Jebus wrote: ↑Thu Nov 16, 2017 9:14 am
Jamie in Chile wrote: ↑Wed Nov 15, 2017 8:10 pmI just looked it up and I actually calculated my personal CO2e (not including my kids) for 2016 at 6 tonnes
Is there a calculator that considers what type of food you eat? The calculator I used gave me the following annual values:
House 1.99 metric tons of CO2e
Flights 1.74 metric tons of CO2e
Car 3.82 metric tons of CO2e
Secondary 5.54 metric tons of CO2e (3.22 of this is food and drink which I assume is lower since the calculator didn't ask what I eat)
I really feel awful after doing this. I drive a hybrid car which I only use for work, ride my bicycle whenever possible, eat a plant based diet, only drink local beer, travel once per year and still I get such a huge foot print.
I use http://www.carbonfootprint.com/calculator.aspx for household and transport, and I used the Guardian calculator for food and general consumption and my share of public/government services (military, hospital, schools, road construction etc), but all these are more of a rough estimate.
Your household number. I assume that is from heating, cooking and electricity. (Another factor to consider is the carbon used to build the house, this is NOT negligible.) Consider if you can tolerate a winter temperature of say 2C lower, wear more clothes, more insulation, take a shorter shower or coller temperatures. For your next house, consider that a smaller house impacts both on heating emissions and embedded carbon in construction. If you're really serious, there's always solar panels. However I suspect your household number is not where your greatest gains are to made, but I wouldn't neglect it either.

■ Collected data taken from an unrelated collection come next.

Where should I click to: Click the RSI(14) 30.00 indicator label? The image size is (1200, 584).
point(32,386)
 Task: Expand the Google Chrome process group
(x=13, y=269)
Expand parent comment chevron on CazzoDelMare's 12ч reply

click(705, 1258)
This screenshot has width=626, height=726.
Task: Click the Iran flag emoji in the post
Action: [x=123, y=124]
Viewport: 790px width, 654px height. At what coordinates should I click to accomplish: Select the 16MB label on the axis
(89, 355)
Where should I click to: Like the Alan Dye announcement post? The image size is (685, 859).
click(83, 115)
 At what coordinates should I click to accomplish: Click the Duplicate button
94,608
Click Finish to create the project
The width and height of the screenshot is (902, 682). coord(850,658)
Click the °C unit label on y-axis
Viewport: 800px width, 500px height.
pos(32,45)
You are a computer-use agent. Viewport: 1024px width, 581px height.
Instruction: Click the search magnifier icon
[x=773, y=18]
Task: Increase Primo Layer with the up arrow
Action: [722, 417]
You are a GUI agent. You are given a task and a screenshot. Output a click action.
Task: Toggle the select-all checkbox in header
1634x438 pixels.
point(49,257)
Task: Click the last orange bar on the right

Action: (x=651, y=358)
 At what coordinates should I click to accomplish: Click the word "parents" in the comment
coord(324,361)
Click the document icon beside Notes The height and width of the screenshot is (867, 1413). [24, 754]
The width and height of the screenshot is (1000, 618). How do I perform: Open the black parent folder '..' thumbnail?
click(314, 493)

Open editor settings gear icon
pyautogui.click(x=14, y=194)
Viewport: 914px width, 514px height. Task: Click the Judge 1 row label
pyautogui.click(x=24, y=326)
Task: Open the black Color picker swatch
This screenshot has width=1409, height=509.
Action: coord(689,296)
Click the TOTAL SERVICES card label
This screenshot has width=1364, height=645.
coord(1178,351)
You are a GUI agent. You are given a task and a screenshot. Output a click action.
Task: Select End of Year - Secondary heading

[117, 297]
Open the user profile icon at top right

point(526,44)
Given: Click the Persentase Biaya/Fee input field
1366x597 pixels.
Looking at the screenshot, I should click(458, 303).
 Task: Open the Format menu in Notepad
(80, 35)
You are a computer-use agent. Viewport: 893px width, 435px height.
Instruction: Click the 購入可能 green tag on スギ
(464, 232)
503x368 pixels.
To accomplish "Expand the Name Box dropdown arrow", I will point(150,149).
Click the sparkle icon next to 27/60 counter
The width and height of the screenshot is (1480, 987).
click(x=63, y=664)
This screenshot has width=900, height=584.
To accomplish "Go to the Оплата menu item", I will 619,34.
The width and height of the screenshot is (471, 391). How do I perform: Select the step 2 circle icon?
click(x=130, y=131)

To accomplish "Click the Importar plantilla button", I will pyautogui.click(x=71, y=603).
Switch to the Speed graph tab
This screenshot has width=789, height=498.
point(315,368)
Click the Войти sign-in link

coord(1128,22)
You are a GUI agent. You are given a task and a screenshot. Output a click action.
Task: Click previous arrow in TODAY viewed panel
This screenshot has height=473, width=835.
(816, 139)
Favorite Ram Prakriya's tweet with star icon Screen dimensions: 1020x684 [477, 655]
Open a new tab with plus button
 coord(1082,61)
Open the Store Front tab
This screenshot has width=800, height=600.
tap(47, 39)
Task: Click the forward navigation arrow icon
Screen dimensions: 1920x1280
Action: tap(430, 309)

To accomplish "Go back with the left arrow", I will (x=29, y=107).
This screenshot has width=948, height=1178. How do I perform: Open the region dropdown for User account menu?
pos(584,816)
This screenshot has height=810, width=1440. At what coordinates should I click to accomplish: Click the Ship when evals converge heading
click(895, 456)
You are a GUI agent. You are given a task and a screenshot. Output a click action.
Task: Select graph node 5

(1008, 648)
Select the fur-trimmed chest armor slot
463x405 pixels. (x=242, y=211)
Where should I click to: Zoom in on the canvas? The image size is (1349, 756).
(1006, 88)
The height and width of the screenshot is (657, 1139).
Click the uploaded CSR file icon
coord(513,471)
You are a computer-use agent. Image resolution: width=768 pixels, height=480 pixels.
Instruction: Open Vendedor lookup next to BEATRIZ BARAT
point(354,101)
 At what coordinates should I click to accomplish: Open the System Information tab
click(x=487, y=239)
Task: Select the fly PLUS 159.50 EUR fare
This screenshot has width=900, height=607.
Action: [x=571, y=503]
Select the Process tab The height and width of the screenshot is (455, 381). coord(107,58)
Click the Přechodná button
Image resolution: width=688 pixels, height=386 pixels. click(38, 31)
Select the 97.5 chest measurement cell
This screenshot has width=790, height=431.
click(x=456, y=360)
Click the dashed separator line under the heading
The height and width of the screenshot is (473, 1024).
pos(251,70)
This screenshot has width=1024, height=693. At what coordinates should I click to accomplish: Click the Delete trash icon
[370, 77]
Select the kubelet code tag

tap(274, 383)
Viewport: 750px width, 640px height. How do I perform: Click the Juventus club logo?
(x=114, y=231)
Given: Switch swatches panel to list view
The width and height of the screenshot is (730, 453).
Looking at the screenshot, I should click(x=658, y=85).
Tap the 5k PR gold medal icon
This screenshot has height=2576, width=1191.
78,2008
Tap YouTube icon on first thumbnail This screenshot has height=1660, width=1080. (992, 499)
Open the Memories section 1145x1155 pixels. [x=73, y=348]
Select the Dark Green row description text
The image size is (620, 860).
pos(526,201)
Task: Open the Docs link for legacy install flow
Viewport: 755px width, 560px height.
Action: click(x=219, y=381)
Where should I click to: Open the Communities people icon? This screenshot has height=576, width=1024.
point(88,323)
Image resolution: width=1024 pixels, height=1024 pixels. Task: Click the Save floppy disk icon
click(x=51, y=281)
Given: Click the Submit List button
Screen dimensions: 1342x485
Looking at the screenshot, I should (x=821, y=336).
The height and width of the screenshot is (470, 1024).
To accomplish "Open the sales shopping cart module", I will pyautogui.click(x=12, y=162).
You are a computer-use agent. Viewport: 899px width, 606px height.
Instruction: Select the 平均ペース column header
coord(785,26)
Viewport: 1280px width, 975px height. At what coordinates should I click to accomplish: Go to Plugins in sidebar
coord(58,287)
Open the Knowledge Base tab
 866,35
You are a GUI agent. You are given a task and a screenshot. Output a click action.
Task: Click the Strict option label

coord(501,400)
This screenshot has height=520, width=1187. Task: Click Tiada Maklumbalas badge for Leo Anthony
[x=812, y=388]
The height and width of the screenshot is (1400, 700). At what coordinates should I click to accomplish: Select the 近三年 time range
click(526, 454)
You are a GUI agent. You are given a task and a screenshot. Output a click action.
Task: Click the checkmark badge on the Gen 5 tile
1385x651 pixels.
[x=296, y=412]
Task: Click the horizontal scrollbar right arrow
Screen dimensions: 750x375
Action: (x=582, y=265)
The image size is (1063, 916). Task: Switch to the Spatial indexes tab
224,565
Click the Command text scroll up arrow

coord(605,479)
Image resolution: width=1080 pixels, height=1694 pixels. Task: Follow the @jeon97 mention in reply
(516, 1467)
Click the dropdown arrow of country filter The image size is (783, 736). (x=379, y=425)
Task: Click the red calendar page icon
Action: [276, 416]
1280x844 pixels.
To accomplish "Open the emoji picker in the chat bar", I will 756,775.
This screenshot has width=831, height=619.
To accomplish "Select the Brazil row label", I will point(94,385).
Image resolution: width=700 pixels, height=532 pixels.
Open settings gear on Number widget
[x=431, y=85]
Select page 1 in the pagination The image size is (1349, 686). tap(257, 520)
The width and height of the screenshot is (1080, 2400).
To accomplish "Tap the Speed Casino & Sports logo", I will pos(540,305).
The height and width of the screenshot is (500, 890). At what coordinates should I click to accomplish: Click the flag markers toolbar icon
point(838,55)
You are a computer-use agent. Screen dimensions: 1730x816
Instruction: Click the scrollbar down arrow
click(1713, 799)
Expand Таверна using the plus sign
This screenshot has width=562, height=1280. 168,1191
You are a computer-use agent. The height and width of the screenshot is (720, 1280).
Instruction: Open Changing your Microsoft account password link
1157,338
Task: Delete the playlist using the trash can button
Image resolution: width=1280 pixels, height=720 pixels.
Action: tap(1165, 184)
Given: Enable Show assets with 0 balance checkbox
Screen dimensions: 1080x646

Flights - I've talked about this before. We all just need to fly less, cut it down to the essentials or fly less often but for longer. (I have not always practiced what I preached, however.) Does your estimate include a 2x factor for radiative forcing?
Cars - your number looks high but if you drive 45 minutes per day that is not a surprise. Just try and be creative and cut the total miles you drive per year somehow. If it's for work that can be tricky but the number looks too high to ignore.
Food - very strange that it didn't ask you questions about your diet. Margin for error is quite high for food since it depends whether and how you include forest destruction, secondary effects of land use etc. However 3 tonnes CO2e is probably about right for a meat eater, but by eliminating beef you can probably reduce it to closer to 2, if you are mostly vegan or vegan it is more likely about 1.5 and if you manage to throw away almost no food at all, and eat local food avoiding anything from outside your continent that might have been air freighted, buy foods with less packaging, and avoid bottled water almost completely, you could perhaps achieve 1.0. Less than that is going to be hard.